DIRECTIONS FOR THIS TASK: Pull out the material starting at the line containing "This screenshot has height=829, width=1642." and ending at the line containing "point(94,274)", and reproduce it word for word. Leave the pictures out.
# WORKING DATA start
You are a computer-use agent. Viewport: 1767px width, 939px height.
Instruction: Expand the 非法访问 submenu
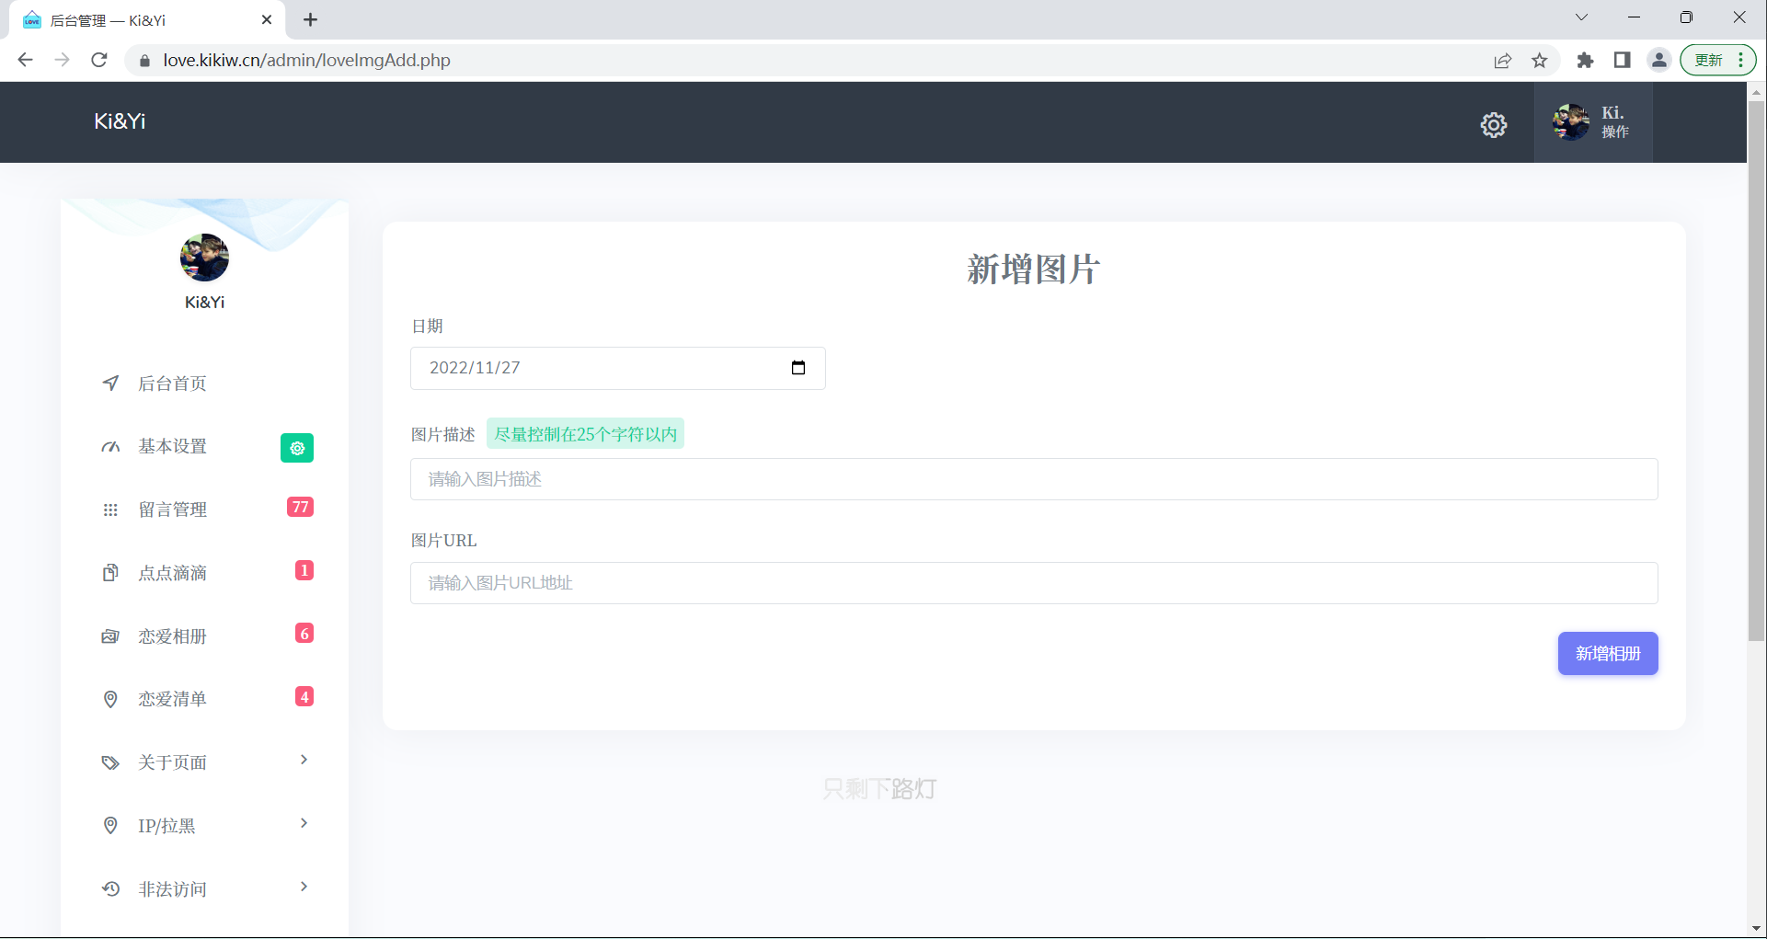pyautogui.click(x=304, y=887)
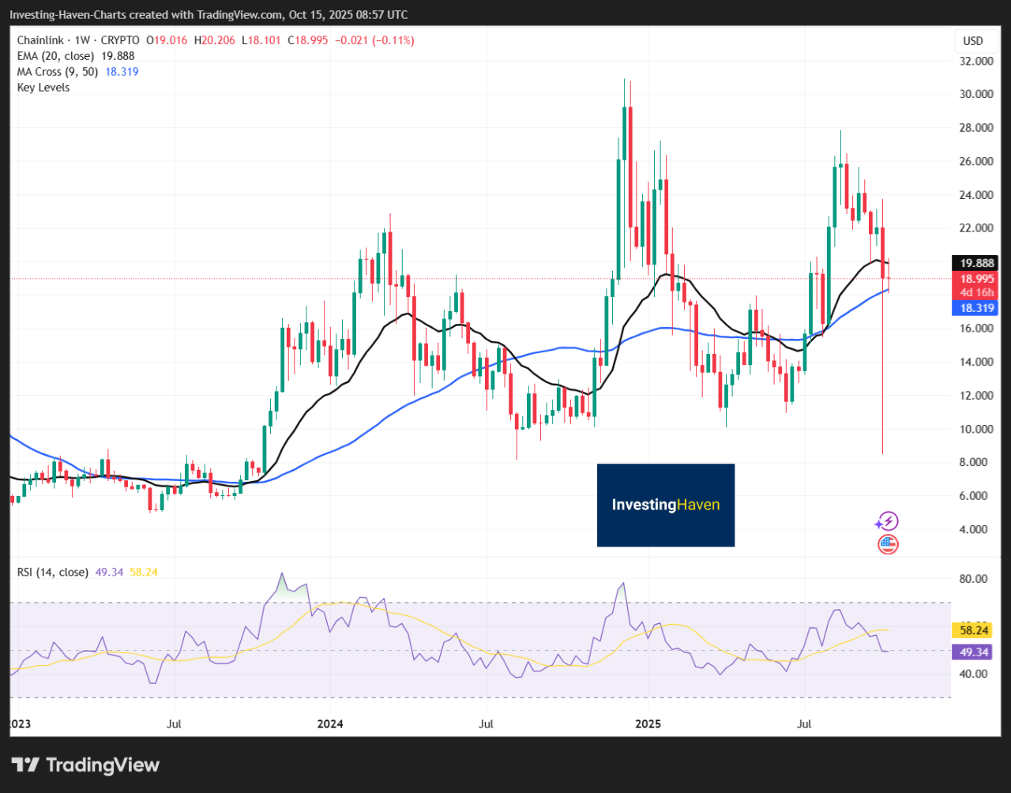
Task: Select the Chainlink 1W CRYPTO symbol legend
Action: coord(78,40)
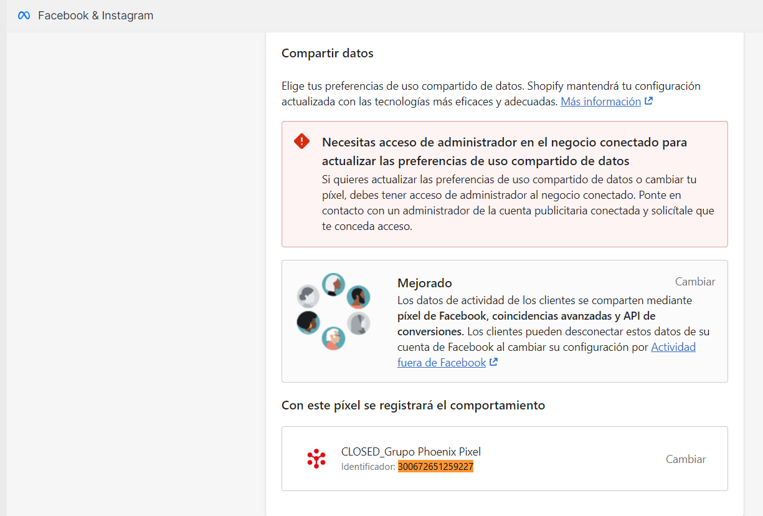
# WORKING DATA end
# WORKING DATA start
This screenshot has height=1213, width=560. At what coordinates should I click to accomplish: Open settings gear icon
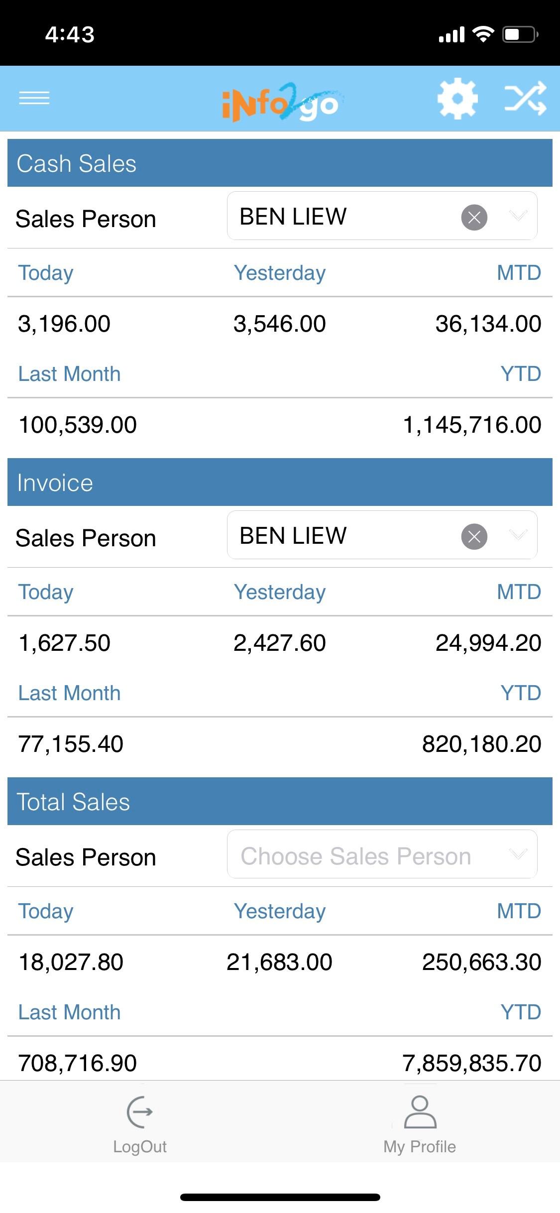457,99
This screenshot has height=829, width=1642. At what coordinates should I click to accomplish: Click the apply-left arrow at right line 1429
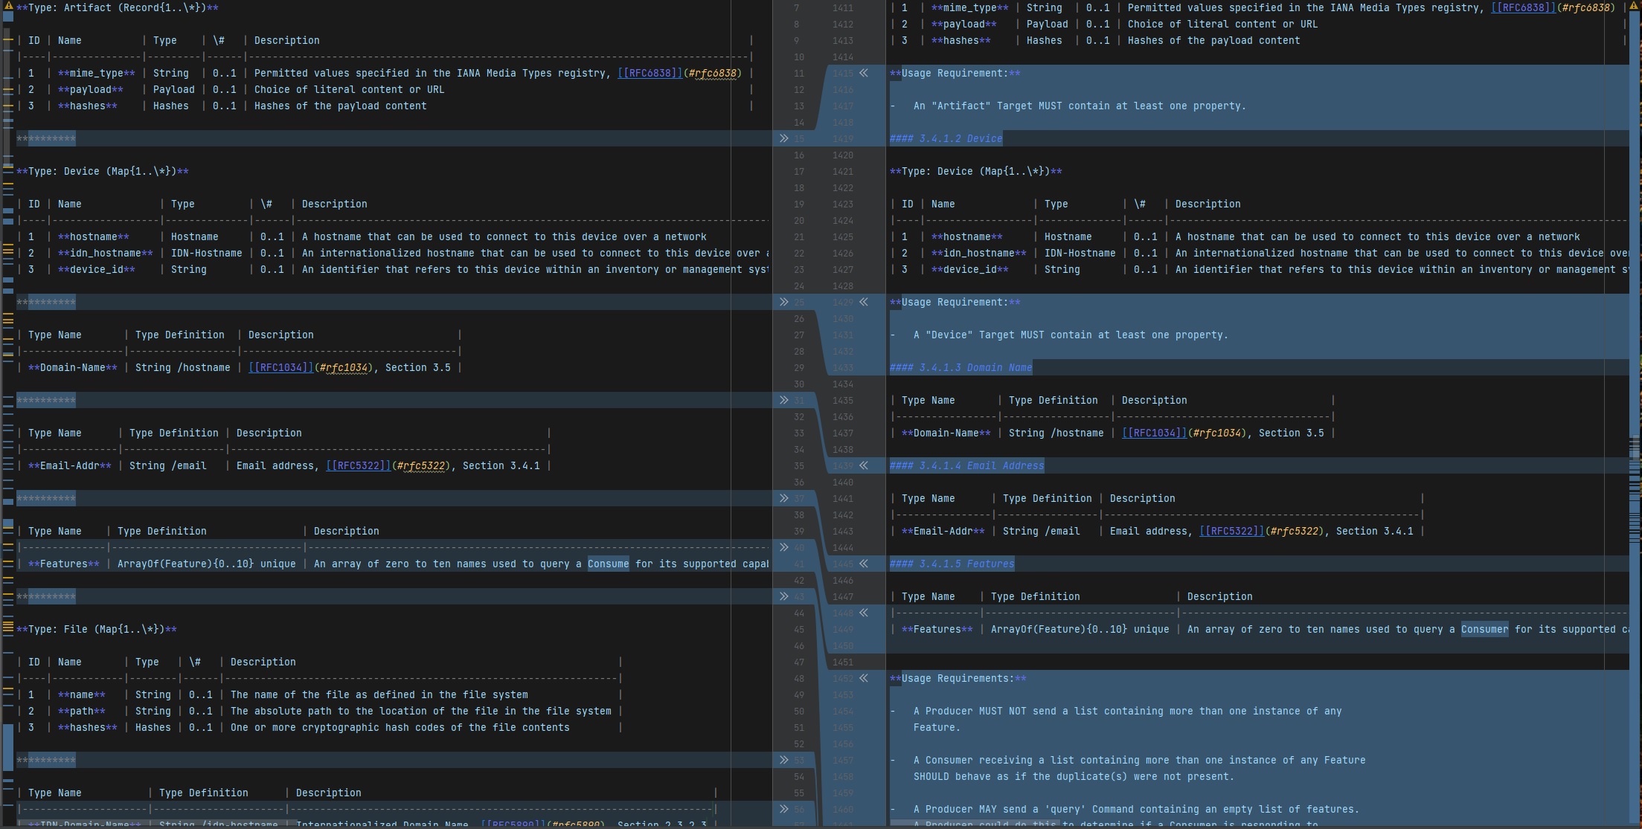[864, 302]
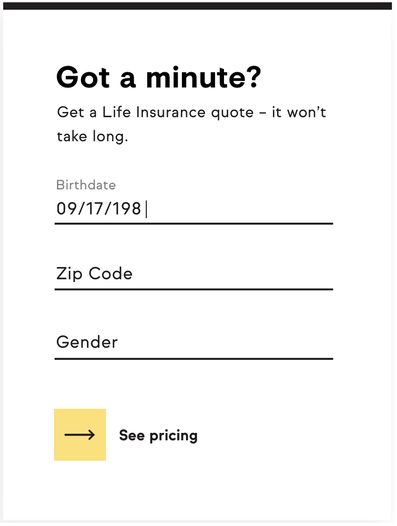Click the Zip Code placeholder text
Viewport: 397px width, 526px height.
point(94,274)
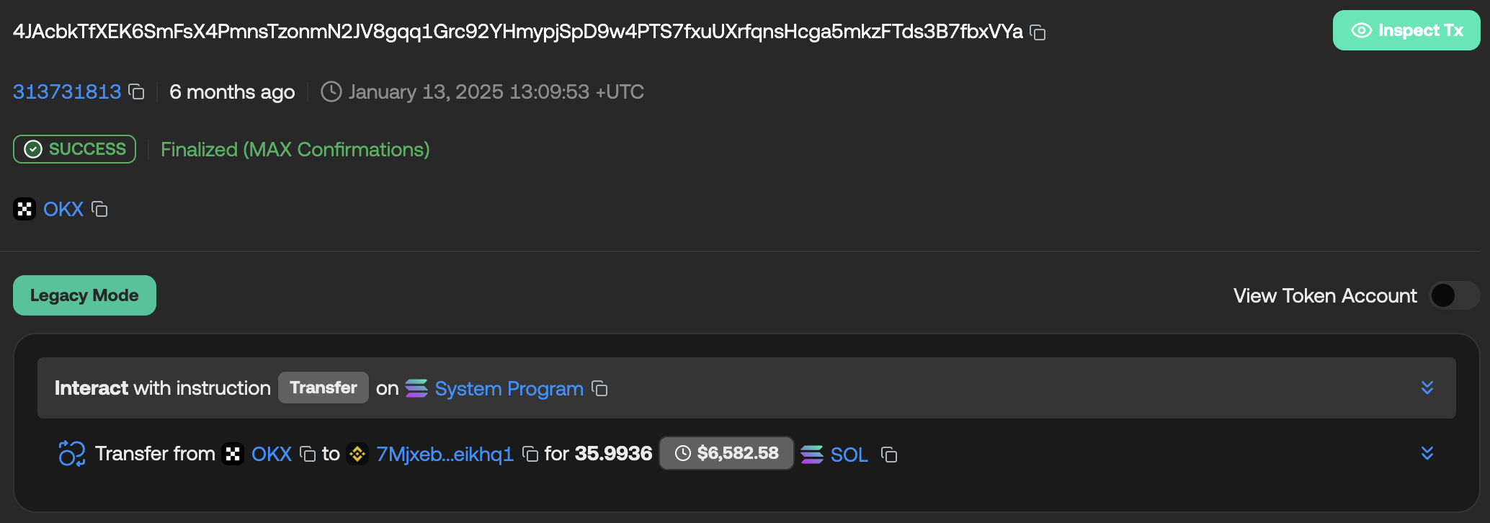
# WORKING DATA end
# WORKING DATA start
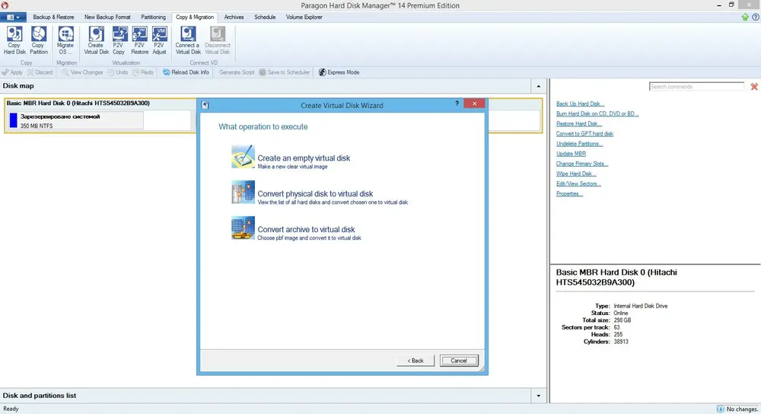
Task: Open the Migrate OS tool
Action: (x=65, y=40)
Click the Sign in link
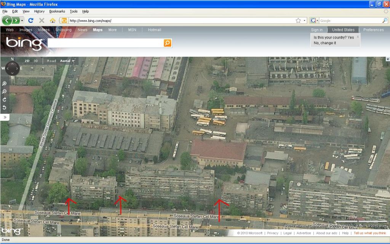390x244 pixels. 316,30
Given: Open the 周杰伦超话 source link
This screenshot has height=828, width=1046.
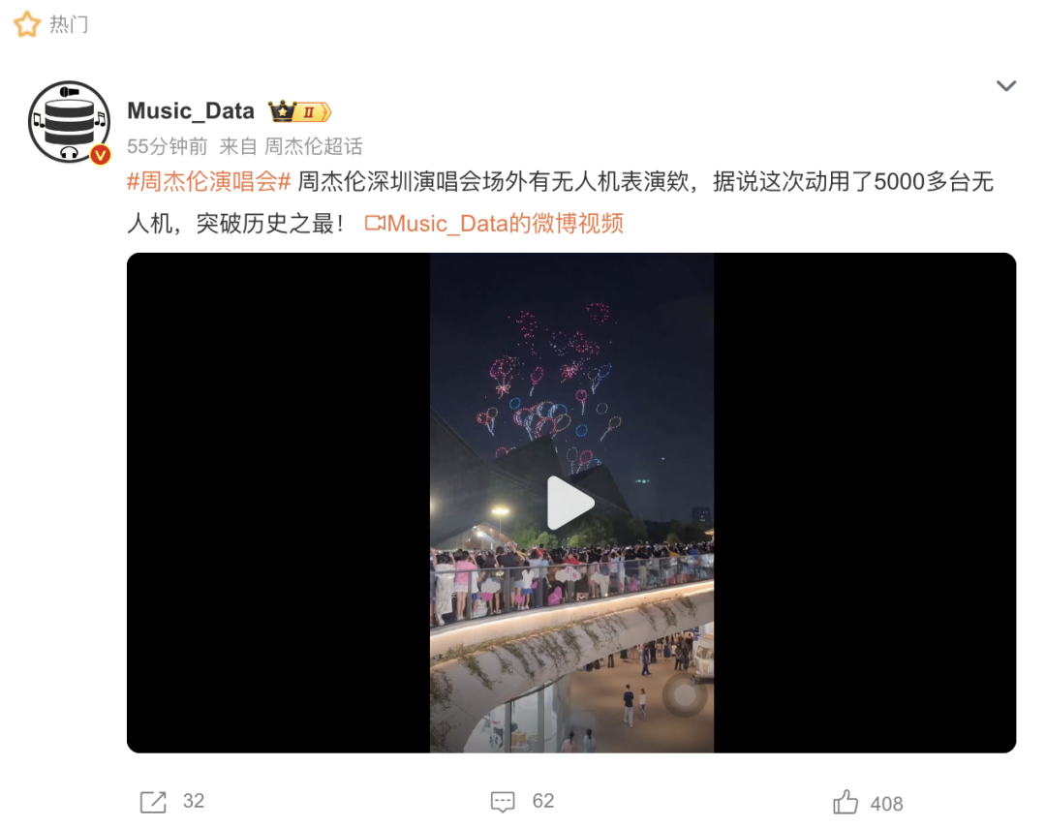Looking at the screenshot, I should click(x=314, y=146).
# WORKING DATA end
WRITTEN ANSWER:
This screenshot has height=829, width=1642. At what coordinates should I click to accomplish: Click the apply-left arrow at right line 1429
[864, 302]
Click the Zip Code placeholder text
Viewport: 397px width, 526px height.
point(94,274)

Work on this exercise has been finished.